====== RECORDED INFORMATION ======
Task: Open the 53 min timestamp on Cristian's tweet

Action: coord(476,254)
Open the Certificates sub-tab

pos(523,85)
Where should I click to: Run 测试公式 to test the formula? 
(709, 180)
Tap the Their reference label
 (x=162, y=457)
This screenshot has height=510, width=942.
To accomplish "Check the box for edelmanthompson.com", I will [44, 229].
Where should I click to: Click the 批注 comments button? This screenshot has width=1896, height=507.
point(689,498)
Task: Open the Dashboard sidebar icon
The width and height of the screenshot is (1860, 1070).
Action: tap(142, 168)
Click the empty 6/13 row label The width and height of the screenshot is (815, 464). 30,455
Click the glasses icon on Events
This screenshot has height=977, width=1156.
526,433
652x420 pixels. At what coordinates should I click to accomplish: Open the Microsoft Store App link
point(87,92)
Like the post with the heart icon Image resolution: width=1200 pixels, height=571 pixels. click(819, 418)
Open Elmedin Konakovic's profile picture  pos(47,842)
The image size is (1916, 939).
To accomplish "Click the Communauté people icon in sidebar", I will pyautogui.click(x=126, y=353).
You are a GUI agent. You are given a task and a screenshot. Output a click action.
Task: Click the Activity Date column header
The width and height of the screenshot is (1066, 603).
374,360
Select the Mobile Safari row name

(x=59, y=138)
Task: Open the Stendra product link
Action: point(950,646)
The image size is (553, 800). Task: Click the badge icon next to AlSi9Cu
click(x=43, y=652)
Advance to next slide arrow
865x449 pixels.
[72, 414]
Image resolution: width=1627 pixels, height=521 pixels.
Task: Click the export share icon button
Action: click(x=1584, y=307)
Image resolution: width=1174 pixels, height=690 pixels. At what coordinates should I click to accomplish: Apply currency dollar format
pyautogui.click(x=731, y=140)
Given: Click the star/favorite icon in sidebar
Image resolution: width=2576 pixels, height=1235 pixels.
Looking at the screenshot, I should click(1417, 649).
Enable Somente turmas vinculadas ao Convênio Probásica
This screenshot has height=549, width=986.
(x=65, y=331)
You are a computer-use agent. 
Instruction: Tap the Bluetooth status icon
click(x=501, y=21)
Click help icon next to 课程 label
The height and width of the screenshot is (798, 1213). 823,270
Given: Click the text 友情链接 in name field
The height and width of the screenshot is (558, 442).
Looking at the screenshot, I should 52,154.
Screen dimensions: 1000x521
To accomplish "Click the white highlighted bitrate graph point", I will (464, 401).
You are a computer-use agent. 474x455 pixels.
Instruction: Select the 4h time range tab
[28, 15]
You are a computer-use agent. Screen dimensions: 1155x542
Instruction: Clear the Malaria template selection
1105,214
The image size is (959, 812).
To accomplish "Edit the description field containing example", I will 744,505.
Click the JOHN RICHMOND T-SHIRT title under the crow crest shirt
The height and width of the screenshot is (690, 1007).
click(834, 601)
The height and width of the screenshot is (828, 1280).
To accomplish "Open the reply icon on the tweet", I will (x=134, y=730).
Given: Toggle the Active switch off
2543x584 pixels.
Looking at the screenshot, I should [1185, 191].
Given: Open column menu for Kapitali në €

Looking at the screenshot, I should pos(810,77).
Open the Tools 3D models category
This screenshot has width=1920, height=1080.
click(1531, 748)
======
### REQUIRED WORK
The required response is a complete, exact copy of the records.

### SOLUTION
Task: Open the 53 min timestamp on Cristian's tweet

Action: coord(476,254)
Open the Certificates sub-tab

pos(523,85)
Where should I click to: Run 测试公式 to test the formula? 
(709, 180)
Tap the Their reference label
 (x=162, y=457)
This screenshot has height=510, width=942.
To accomplish "Check the box for edelmanthompson.com", I will [44, 229].
Where should I click to: Click the 批注 comments button? This screenshot has width=1896, height=507.
point(689,498)
Task: Open the Dashboard sidebar icon
The width and height of the screenshot is (1860, 1070).
Action: tap(142, 168)
Click the empty 6/13 row label The width and height of the screenshot is (815, 464). 30,455
Click the glasses icon on Events
This screenshot has height=977, width=1156.
526,433
652x420 pixels. At what coordinates should I click to accomplish: Open the Microsoft Store App link
point(87,92)
Like the post with the heart icon Image resolution: width=1200 pixels, height=571 pixels. click(819, 418)
Open Elmedin Konakovic's profile picture  pos(47,842)
The image size is (1916, 939).
To accomplish "Click the Communauté people icon in sidebar", I will pyautogui.click(x=126, y=353).
You are a GUI agent. You are given a task and a screenshot. Output a click action.
Task: Click the Activity Date column header
The width and height of the screenshot is (1066, 603).
374,360
Select the Mobile Safari row name

(x=59, y=138)
Task: Open the Stendra product link
Action: point(950,646)
The image size is (553, 800). Task: Click the badge icon next to AlSi9Cu
click(x=43, y=652)
Advance to next slide arrow
865x449 pixels.
[72, 414]
Image resolution: width=1627 pixels, height=521 pixels.
Task: Click the export share icon button
Action: click(x=1584, y=307)
Image resolution: width=1174 pixels, height=690 pixels. At what coordinates should I click to accomplish: Apply currency dollar format
pyautogui.click(x=731, y=140)
Given: Click the star/favorite icon in sidebar
Image resolution: width=2576 pixels, height=1235 pixels.
Looking at the screenshot, I should click(1417, 649).
Enable Somente turmas vinculadas ao Convênio Probásica
This screenshot has height=549, width=986.
(x=65, y=331)
You are a computer-use agent. 
Instruction: Tap the Bluetooth status icon
click(x=501, y=21)
Click help icon next to 课程 label
The height and width of the screenshot is (798, 1213). 823,270
Given: Click the text 友情链接 in name field
The height and width of the screenshot is (558, 442).
Looking at the screenshot, I should 52,154.
Screen dimensions: 1000x521
To accomplish "Click the white highlighted bitrate graph point", I will (464, 401).
You are a computer-use agent. 474x455 pixels.
Instruction: Select the 4h time range tab
[28, 15]
You are a computer-use agent. Screen dimensions: 1155x542
Instruction: Clear the Malaria template selection
1105,214
The image size is (959, 812).
To accomplish "Edit the description field containing example", I will 744,505.
Click the JOHN RICHMOND T-SHIRT title under the crow crest shirt
The height and width of the screenshot is (690, 1007).
click(834, 601)
The height and width of the screenshot is (828, 1280).
To accomplish "Open the reply icon on the tweet", I will (x=134, y=730).
Given: Toggle the Active switch off
2543x584 pixels.
Looking at the screenshot, I should [1185, 191].
Given: Open column menu for Kapitali në €

Looking at the screenshot, I should pos(810,77).
Open the Tools 3D models category
This screenshot has width=1920, height=1080.
click(1531, 748)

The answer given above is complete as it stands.